Of the lines below, copy those that hold the word "from".

[Study material — start]

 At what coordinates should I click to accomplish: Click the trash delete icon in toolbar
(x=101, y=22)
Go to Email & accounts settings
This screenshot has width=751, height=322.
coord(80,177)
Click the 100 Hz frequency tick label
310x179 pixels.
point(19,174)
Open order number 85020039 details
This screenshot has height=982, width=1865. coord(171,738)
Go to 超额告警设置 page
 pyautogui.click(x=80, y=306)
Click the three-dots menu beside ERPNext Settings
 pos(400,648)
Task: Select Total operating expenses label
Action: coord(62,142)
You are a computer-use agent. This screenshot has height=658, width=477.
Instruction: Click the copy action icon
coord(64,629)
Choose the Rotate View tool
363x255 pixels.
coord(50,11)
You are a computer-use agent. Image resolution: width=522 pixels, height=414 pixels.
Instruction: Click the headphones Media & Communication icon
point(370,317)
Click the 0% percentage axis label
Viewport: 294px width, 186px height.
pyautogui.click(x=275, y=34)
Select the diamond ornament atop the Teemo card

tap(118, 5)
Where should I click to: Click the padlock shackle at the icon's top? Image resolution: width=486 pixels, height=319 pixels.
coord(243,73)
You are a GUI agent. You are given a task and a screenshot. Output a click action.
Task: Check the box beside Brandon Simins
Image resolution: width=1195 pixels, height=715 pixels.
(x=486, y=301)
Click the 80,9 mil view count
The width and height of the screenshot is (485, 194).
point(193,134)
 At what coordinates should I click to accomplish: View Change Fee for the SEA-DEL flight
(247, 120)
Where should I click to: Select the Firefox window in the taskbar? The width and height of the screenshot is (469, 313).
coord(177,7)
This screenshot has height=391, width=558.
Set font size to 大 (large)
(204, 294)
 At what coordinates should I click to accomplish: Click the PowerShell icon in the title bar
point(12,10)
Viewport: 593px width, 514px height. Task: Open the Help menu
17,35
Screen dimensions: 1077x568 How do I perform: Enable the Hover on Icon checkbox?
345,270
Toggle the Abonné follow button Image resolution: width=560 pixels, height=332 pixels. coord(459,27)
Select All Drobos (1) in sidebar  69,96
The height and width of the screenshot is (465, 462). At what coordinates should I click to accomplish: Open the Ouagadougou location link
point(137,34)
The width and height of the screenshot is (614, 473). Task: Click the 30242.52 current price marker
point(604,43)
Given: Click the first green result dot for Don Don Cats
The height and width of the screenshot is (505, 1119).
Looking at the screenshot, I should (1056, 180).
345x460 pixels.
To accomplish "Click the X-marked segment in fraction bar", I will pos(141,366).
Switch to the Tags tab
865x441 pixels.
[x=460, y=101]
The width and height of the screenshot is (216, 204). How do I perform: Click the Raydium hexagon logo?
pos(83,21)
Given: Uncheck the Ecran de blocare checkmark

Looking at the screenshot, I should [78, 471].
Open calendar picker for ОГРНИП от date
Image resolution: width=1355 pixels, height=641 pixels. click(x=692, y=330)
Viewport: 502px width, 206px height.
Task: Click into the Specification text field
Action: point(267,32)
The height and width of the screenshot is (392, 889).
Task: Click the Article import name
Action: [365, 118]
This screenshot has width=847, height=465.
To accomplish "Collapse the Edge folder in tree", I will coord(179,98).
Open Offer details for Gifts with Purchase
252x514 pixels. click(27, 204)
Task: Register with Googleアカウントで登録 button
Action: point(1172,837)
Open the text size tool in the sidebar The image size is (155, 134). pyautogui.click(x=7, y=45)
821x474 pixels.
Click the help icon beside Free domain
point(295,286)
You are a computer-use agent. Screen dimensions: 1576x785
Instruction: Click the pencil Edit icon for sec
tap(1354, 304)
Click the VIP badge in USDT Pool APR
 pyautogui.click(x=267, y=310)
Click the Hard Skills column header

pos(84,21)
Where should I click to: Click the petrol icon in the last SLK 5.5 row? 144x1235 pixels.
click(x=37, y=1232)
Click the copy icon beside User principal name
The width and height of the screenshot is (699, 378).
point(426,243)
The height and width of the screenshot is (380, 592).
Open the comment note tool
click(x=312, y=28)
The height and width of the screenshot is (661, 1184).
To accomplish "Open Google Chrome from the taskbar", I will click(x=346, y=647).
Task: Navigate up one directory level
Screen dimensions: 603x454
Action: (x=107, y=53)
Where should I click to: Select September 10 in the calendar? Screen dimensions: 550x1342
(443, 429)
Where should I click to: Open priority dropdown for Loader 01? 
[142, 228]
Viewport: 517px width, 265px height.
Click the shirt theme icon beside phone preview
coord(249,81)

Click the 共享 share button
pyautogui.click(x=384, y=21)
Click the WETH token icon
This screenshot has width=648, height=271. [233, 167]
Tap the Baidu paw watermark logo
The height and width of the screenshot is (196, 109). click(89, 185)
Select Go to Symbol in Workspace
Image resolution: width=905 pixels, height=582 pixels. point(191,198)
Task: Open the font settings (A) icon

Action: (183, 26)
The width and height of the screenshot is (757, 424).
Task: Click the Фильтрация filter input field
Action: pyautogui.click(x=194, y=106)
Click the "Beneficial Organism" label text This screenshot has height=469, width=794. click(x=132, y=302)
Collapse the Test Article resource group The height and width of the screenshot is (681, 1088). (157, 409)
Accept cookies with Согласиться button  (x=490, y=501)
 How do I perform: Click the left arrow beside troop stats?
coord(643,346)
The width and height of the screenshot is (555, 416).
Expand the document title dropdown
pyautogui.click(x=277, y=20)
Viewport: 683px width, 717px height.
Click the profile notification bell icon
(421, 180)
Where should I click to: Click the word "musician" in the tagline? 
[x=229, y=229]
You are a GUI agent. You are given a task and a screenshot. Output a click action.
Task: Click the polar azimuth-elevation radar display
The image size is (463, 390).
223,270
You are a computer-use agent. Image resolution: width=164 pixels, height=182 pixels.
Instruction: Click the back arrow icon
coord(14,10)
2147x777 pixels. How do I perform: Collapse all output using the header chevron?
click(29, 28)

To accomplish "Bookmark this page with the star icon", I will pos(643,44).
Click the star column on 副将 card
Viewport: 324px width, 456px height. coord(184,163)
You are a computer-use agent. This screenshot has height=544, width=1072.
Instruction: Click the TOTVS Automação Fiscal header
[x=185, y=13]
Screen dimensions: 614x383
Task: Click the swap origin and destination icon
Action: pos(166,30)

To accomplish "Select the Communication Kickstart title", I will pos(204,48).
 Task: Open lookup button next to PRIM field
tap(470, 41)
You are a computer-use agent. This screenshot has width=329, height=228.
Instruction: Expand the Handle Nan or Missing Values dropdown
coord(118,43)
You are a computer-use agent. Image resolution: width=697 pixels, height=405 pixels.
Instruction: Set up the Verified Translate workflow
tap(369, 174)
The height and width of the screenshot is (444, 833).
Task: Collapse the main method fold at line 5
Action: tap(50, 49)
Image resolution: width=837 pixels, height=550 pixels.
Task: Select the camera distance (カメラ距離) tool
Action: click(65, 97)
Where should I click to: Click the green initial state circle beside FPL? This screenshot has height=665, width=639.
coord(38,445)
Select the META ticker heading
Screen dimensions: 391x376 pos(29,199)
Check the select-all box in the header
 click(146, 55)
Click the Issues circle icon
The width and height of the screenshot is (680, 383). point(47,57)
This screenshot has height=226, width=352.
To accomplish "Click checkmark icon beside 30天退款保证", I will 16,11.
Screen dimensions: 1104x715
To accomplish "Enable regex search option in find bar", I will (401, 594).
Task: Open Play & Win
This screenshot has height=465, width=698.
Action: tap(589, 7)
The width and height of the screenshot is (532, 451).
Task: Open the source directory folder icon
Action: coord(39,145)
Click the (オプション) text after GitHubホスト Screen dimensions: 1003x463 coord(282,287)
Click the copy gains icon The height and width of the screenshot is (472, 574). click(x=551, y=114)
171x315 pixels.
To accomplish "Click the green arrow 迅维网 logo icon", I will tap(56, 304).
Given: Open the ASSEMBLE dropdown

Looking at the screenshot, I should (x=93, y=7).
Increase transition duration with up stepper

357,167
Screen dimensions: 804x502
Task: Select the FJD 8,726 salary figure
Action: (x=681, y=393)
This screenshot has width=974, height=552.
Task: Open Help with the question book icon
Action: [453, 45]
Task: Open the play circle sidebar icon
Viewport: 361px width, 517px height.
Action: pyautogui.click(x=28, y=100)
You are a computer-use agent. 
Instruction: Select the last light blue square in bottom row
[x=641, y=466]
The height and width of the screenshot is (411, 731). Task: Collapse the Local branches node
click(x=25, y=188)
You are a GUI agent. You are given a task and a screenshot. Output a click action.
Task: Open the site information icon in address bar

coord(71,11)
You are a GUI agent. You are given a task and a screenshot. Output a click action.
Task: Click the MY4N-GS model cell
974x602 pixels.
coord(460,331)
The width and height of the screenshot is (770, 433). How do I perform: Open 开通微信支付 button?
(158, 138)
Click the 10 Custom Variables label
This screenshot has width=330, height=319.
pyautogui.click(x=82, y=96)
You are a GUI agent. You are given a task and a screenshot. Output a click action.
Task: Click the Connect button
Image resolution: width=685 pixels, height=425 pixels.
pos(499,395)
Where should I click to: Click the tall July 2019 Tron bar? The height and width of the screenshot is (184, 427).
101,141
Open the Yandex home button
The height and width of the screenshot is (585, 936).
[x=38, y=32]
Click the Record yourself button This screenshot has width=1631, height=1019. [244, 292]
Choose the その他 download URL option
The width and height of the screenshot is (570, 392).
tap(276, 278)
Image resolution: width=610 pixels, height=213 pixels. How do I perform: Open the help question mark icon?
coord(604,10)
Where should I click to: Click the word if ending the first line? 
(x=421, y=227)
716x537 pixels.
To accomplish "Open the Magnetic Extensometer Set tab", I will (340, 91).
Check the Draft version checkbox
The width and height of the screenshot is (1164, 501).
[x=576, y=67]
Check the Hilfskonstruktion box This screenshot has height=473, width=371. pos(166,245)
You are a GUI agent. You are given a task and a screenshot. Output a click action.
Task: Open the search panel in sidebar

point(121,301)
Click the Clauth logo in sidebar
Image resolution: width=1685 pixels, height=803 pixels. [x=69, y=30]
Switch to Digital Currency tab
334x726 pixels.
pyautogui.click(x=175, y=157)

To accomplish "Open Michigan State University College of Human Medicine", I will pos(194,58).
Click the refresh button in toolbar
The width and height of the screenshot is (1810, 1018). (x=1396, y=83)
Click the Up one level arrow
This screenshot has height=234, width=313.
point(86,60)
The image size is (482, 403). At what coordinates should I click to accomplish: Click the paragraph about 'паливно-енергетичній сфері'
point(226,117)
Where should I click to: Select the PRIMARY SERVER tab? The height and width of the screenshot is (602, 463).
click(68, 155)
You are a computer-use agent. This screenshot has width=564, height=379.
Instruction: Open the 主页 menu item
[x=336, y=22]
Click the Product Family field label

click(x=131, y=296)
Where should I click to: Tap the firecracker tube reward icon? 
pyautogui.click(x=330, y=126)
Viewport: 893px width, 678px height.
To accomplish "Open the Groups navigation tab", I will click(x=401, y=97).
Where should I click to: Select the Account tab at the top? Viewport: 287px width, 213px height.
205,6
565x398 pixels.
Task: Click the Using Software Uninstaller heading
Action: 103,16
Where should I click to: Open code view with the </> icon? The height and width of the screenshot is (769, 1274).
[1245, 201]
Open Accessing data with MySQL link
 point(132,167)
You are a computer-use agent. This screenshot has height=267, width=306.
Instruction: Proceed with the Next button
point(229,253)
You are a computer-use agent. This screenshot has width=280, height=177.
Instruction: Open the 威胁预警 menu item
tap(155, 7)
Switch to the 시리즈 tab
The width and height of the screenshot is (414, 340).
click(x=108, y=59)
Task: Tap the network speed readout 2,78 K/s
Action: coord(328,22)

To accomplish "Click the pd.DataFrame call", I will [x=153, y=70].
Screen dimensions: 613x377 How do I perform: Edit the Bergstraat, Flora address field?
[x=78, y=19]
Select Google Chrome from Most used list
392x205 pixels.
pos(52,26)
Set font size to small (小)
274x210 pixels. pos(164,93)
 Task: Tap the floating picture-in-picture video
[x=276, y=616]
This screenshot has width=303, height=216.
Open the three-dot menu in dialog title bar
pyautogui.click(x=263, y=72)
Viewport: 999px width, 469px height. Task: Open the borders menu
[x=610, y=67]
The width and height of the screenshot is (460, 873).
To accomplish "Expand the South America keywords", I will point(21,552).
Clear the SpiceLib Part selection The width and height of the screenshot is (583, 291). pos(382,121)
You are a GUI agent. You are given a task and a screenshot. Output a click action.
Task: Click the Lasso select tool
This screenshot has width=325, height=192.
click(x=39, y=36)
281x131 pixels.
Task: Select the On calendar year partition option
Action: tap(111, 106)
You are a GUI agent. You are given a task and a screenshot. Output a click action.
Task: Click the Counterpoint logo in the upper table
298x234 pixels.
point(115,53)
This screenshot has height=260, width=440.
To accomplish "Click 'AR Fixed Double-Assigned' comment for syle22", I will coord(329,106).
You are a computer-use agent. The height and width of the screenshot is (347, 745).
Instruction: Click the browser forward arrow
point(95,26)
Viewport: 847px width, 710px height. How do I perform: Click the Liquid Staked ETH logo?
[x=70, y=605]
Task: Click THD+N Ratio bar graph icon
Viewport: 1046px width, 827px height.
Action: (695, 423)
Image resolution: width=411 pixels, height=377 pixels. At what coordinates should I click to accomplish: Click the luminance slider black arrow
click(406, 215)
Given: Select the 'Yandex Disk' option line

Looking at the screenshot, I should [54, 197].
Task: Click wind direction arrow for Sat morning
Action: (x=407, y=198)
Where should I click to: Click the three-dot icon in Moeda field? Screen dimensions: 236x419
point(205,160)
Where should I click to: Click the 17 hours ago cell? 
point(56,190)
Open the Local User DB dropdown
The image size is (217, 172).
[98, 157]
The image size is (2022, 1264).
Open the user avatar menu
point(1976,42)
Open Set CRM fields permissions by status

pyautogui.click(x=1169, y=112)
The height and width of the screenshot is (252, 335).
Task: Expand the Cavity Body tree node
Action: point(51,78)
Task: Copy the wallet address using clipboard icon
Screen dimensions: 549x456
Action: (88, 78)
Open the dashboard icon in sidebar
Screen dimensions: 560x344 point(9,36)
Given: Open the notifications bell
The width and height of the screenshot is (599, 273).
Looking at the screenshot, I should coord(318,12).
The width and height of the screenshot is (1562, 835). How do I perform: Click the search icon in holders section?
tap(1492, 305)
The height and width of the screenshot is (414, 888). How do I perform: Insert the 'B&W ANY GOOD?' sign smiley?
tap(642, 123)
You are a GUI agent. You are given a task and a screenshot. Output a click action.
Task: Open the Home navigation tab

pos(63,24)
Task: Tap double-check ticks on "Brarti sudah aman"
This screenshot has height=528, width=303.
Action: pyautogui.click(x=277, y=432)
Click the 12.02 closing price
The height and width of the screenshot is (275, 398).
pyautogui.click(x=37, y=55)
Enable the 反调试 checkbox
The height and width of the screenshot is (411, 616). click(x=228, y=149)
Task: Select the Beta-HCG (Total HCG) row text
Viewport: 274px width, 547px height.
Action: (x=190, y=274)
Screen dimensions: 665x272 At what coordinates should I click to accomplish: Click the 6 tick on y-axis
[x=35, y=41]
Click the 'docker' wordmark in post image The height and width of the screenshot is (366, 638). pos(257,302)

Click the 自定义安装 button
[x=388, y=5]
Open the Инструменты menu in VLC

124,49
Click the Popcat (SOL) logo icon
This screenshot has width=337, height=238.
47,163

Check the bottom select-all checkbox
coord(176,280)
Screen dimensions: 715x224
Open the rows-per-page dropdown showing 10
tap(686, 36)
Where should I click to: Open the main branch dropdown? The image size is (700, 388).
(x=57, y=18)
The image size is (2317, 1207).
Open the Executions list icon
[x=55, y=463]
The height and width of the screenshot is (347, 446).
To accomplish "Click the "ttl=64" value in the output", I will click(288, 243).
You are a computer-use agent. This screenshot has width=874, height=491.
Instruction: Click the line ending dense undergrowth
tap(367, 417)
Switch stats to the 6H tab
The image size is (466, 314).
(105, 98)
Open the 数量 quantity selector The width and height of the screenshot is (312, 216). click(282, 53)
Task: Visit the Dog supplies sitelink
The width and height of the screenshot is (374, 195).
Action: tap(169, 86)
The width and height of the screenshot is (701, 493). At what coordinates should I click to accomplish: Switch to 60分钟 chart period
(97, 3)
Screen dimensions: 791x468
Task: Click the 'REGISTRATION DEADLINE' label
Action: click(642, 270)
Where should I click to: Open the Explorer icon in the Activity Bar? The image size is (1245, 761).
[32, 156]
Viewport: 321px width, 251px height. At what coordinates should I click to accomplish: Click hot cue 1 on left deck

[Study material — finish]

§ Answer box:
To accomplish "Open Google Chrome from the taskbar", I will click(x=346, y=647).
Select Google Chrome from Most used list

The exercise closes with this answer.